> [What you are asked to do] Copy out the material word for word, from the line with "Select year 2014" through the line with "Action: coord(563,334)", keeping both of those lines.

> [Records to use]

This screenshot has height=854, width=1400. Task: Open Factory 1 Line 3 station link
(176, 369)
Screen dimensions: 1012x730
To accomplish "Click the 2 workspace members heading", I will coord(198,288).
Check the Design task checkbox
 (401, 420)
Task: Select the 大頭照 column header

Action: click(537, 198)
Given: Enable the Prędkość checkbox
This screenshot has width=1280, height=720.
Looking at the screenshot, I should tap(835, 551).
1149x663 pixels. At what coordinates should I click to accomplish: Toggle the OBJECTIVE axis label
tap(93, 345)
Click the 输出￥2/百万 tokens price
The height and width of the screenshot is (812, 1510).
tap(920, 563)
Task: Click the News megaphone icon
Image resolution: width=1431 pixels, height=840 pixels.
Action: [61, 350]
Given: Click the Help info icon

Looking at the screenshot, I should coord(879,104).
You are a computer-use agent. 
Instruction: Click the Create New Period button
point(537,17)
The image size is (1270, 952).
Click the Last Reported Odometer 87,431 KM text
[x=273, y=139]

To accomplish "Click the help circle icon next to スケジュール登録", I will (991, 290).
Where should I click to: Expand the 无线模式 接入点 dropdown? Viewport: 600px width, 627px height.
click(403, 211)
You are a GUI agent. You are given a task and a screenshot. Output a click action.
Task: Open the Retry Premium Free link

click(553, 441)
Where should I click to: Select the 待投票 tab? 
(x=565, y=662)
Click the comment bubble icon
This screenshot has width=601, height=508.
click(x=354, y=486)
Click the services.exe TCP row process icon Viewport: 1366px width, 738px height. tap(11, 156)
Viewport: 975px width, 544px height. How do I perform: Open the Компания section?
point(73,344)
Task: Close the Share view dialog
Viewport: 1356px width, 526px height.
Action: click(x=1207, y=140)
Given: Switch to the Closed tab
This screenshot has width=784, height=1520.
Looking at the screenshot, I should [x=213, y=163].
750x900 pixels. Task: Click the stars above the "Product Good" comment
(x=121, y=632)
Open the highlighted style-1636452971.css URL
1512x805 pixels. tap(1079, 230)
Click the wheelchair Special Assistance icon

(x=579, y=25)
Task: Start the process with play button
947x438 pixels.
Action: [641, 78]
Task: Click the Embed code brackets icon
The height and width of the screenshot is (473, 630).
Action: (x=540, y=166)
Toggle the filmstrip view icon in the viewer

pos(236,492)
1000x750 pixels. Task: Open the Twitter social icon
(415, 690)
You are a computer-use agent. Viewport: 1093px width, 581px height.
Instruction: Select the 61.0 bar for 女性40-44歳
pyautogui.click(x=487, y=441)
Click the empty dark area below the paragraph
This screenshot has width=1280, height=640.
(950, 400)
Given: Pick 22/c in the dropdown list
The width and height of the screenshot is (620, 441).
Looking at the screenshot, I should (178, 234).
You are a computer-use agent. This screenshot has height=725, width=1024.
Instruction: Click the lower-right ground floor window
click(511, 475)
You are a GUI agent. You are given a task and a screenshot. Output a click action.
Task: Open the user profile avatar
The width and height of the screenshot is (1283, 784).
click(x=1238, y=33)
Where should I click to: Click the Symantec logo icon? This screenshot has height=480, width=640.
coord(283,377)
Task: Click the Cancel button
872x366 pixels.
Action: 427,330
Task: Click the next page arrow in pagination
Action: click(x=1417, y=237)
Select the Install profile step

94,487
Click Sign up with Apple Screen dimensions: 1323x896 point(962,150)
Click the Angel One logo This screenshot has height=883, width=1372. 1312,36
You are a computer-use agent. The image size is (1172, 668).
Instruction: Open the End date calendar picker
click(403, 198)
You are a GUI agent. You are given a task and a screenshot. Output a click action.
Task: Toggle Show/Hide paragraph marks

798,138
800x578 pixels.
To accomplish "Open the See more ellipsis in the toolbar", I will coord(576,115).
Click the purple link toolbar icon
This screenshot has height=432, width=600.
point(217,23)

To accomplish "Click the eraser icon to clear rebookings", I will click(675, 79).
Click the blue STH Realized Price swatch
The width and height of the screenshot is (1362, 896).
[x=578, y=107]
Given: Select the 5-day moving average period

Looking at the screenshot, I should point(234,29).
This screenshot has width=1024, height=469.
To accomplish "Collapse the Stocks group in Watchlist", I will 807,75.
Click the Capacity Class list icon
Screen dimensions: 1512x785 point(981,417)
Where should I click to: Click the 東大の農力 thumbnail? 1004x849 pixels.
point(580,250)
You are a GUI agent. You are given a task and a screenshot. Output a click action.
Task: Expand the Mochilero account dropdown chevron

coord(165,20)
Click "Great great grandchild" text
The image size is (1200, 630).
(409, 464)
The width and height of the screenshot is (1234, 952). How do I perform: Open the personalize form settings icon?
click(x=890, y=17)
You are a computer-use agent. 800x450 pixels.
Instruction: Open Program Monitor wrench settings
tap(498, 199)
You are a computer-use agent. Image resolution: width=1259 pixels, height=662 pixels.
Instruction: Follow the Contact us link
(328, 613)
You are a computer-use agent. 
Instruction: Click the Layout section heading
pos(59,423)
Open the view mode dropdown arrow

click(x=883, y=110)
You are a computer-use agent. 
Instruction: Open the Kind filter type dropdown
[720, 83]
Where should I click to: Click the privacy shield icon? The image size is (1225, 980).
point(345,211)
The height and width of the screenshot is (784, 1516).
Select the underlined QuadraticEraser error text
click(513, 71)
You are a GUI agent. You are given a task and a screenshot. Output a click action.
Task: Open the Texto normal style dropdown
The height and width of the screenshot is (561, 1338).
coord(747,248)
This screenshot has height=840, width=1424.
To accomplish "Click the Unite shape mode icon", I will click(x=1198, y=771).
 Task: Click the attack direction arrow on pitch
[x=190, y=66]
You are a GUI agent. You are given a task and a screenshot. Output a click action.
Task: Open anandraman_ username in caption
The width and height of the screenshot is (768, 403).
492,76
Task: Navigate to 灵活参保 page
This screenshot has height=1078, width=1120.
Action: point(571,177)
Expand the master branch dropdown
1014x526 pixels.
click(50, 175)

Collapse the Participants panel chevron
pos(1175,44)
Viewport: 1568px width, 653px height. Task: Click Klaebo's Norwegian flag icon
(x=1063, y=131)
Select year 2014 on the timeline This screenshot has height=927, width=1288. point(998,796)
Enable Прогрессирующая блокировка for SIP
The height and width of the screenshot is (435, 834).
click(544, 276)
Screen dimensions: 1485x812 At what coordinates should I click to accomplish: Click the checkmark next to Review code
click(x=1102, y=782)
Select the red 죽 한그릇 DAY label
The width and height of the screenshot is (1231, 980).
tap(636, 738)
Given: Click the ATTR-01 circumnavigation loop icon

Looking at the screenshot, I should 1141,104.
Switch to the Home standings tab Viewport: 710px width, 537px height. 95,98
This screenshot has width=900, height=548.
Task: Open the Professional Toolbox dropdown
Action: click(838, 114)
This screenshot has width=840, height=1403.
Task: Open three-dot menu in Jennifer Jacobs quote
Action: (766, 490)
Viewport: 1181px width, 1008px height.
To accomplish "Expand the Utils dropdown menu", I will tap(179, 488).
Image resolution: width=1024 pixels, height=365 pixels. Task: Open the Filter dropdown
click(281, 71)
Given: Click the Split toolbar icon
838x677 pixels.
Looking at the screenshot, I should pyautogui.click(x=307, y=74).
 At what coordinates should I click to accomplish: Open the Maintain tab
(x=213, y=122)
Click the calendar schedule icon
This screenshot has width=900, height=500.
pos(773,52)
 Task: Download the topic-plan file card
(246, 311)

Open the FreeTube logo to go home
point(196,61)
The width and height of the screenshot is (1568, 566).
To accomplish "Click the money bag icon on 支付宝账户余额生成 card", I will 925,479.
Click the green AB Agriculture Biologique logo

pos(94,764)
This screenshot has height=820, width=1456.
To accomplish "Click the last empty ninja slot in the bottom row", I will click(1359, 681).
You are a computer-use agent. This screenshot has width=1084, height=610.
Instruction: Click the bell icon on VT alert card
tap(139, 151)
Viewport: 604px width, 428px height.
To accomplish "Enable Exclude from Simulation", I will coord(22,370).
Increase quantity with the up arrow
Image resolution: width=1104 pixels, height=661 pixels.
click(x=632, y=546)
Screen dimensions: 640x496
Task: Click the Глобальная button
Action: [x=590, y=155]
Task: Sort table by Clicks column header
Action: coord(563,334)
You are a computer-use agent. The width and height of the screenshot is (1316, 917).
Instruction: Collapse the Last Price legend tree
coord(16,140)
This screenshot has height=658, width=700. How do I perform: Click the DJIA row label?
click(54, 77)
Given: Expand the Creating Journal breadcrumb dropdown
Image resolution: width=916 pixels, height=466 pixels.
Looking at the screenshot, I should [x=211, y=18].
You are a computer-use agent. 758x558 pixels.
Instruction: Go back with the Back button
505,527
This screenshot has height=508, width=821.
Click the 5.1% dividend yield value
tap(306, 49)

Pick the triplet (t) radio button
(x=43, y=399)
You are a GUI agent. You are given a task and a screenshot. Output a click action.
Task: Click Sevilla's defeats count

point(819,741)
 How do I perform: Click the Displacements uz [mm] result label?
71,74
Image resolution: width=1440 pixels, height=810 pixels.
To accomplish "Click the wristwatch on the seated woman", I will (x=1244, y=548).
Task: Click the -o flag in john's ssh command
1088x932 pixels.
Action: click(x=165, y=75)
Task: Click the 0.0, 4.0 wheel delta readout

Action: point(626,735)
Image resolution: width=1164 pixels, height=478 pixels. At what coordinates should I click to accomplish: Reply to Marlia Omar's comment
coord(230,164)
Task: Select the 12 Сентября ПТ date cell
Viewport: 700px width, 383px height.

> [The solution]
Select year 2014 on the timeline This screenshot has height=927, width=1288. point(998,796)
Enable Прогрессирующая блокировка for SIP
The height and width of the screenshot is (435, 834).
click(544, 276)
Screen dimensions: 1485x812 At what coordinates should I click to accomplish: Click the checkmark next to Review code
click(x=1102, y=782)
Select the red 죽 한그릇 DAY label
The width and height of the screenshot is (1231, 980).
tap(636, 738)
Given: Click the ATTR-01 circumnavigation loop icon

Looking at the screenshot, I should 1141,104.
Switch to the Home standings tab Viewport: 710px width, 537px height. 95,98
This screenshot has width=900, height=548.
Task: Open the Professional Toolbox dropdown
Action: click(838, 114)
This screenshot has width=840, height=1403.
Task: Open three-dot menu in Jennifer Jacobs quote
Action: (766, 490)
Viewport: 1181px width, 1008px height.
To accomplish "Expand the Utils dropdown menu", I will tap(179, 488).
Image resolution: width=1024 pixels, height=365 pixels. Task: Open the Filter dropdown
click(281, 71)
Given: Click the Split toolbar icon
838x677 pixels.
Looking at the screenshot, I should pyautogui.click(x=307, y=74).
 At what coordinates should I click to accomplish: Open the Maintain tab
(x=213, y=122)
Click the calendar schedule icon
This screenshot has width=900, height=500.
pos(773,52)
 Task: Download the topic-plan file card
(246, 311)

Open the FreeTube logo to go home
point(196,61)
The width and height of the screenshot is (1568, 566).
To accomplish "Click the money bag icon on 支付宝账户余额生成 card", I will 925,479.
Click the green AB Agriculture Biologique logo

pos(94,764)
This screenshot has height=820, width=1456.
To accomplish "Click the last empty ninja slot in the bottom row", I will click(1359, 681).
You are a computer-use agent. This screenshot has width=1084, height=610.
Instruction: Click the bell icon on VT alert card
tap(139, 151)
Viewport: 604px width, 428px height.
To accomplish "Enable Exclude from Simulation", I will coord(22,370).
Increase quantity with the up arrow
Image resolution: width=1104 pixels, height=661 pixels.
click(x=632, y=546)
Screen dimensions: 640x496
Task: Click the Глобальная button
Action: [x=590, y=155]
Task: Sort table by Clicks column header
Action: coord(563,334)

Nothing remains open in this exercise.